AI \& Machine Learning Collaboration: Collaborate closely with AI engineers to
provide optimised data solutions for machine learning projects. Emphasise
seamless data flow and accessibility for AI model development and deployment.
Ensure data infrastructure supports advanced analytics and machine learning
requirements.
Documentation \& Knowledge Management: Develop and maintain
comprehensive documentation on data architecture, procedures, and
management practices. Ensure clarity and consistency of documentation across
all teams and projects. Create accessible resources that support effective data
management practices.
Automation \& Integration Solutions: Leverage innovative tools and architectures
to automate common, repeatable, and error-prone data preparation tasks.
Minimise manual processes whilst improving overall productivity and efficiency.
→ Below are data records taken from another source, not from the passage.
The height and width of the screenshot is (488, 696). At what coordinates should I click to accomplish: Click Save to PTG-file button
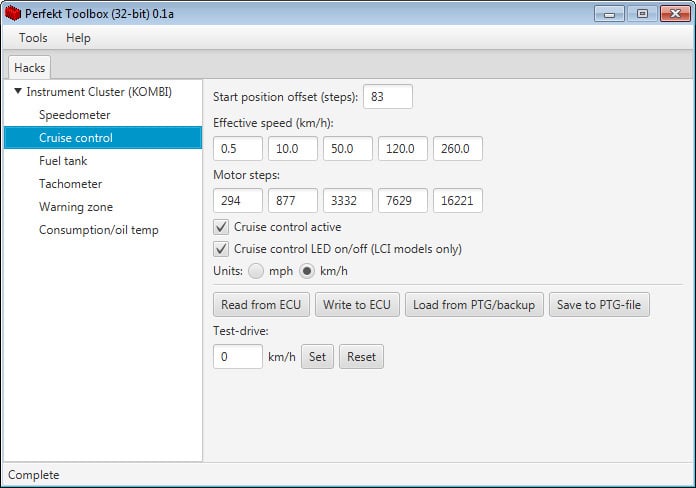[599, 305]
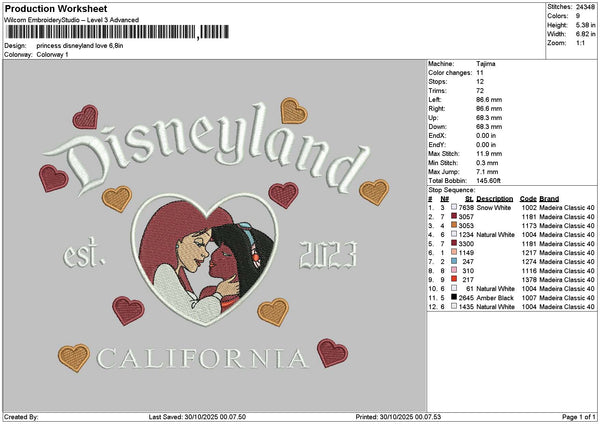Choose the pink 310 thread swatch
This screenshot has height=424, width=600.
455,270
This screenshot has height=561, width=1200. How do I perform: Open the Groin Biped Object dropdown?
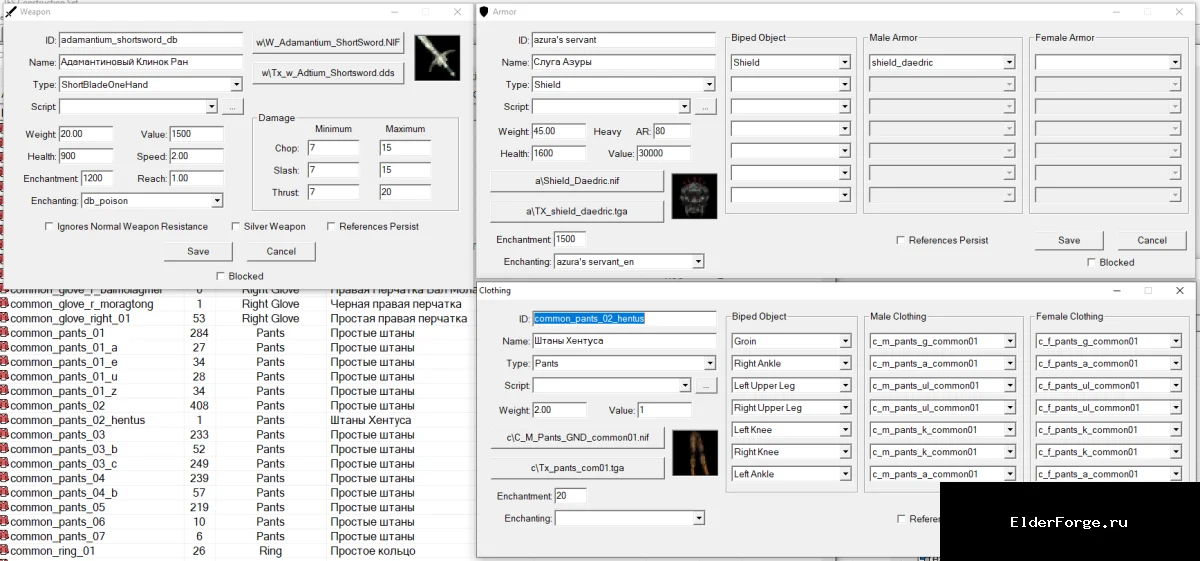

Implement automated data integration solutions that reduce operational
overhead.
Governance \& Stakeholder Collaboration: Work closely with data governance
teams to vet and promote high-quality content for governed reuse. Engage
proactively with cross-functional teams and business stakeholders to refine
requirements and co-design solutions. Support creation and maintenance of
curated data catalogues for organisational use.
Training \& Continuous Improvement: Facilitate knowledge sharing and
technical training sessions on data management best practices and tools.
Enhance data competency across staff through structured learning programmes.
Establish regular feedback loops with data consumers to refine and optimise
pipelines for seamless production deployment.
What we are looking for
Proficiency in data engineering practices (including versioning, release
management, deployment of datasets, agile \& related software tools) and building
scalable data pipelines.
Proficiency in Python and SQL; experience in AI/ML model development and
deployment a plus.
Experience in working with large and multiple datasets and data warehouses.
Independent contributor with ability to collaborate and work effectively within the
team.
Strong analytical, conceptualisation and problem-solving skills.
Excellent written and verbal communication skills